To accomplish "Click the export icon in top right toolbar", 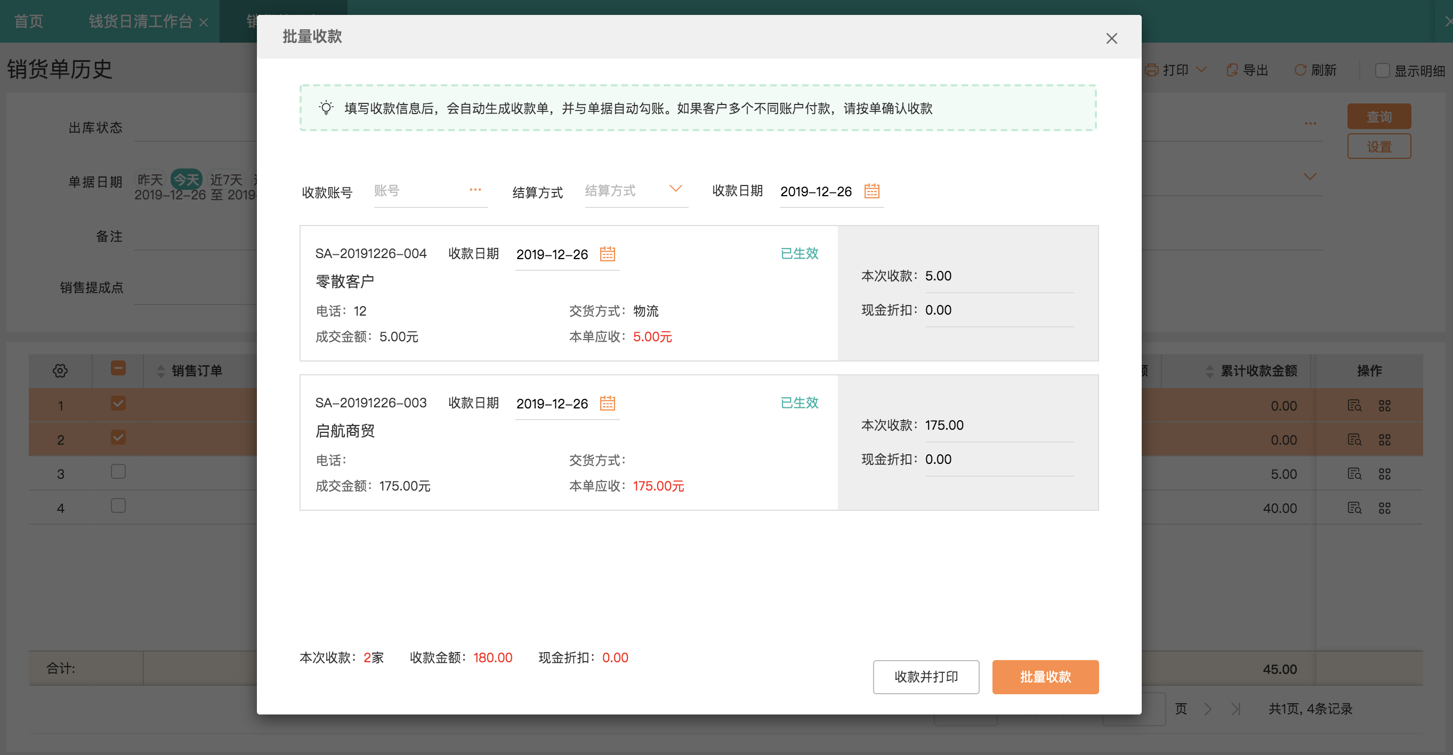I will [1230, 67].
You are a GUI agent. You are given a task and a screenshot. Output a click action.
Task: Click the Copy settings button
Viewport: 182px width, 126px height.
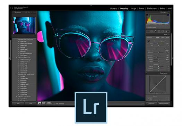(18, 103)
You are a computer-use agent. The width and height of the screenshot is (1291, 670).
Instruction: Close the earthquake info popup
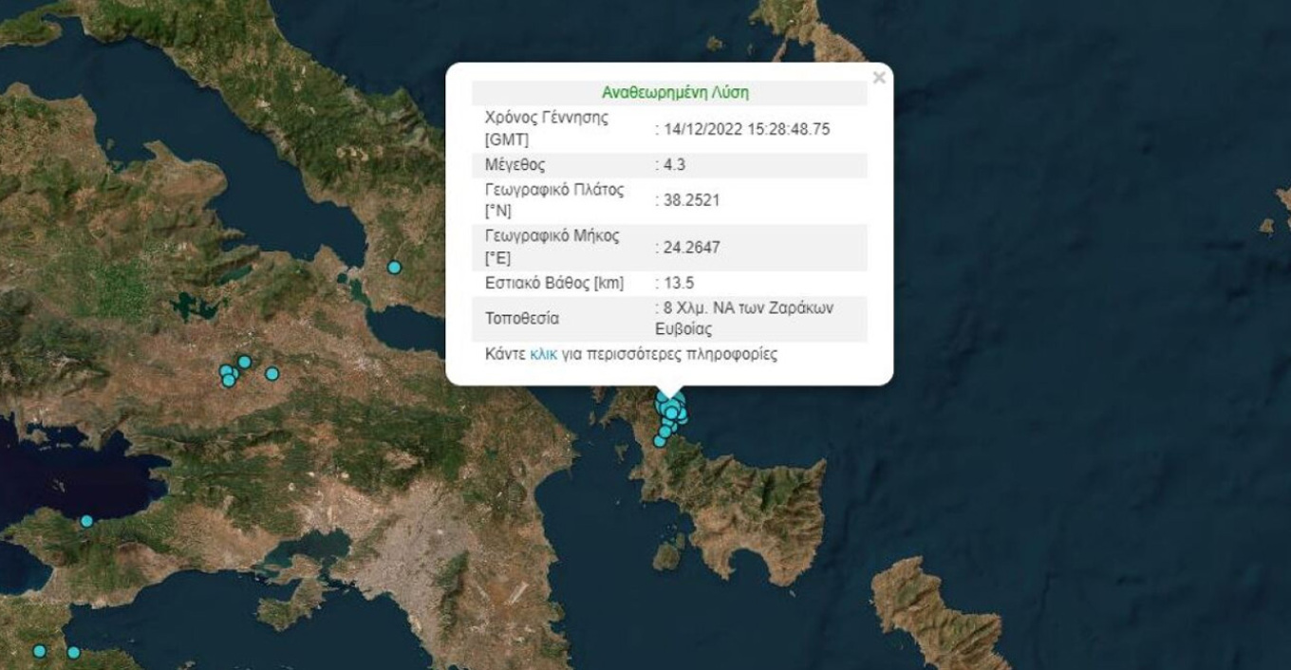coord(878,78)
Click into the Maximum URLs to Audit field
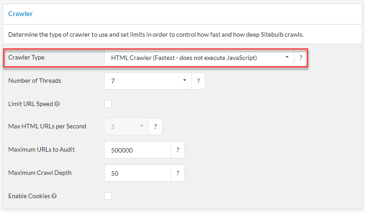Screen dimensions: 365x212 click(137, 150)
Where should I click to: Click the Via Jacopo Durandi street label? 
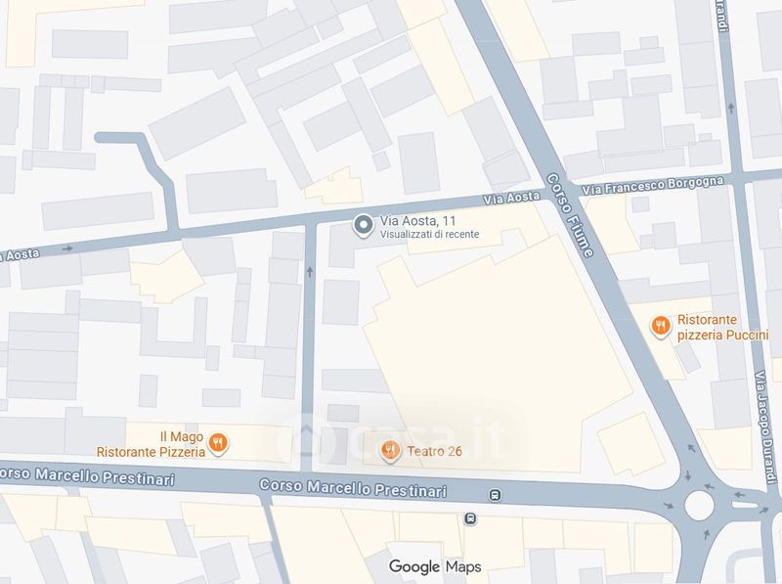pos(763,427)
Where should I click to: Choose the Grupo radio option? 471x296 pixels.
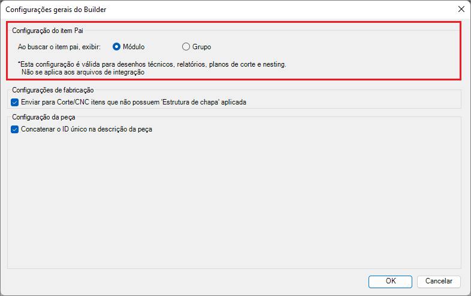pyautogui.click(x=186, y=46)
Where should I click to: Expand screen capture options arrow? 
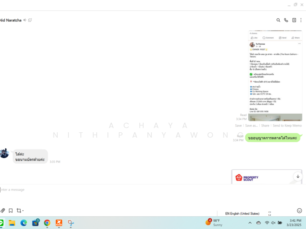click(23, 211)
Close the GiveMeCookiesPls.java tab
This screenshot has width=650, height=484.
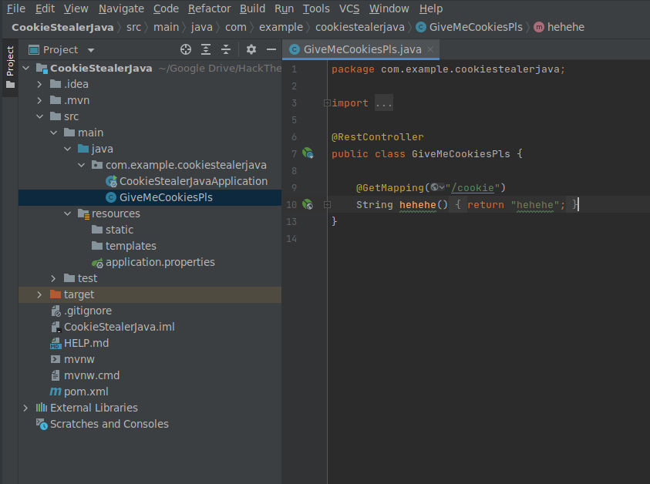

» **Problem to solve**
Of all the lines in the data above, show only those that hold the word "screenshot".

» **Task solution**
You are a GUI agent. You are given a task and a screenshot. Output a click action.
You are a computer-use agent. The width and height of the screenshot is (1291, 670).
This screenshot has width=650, height=484.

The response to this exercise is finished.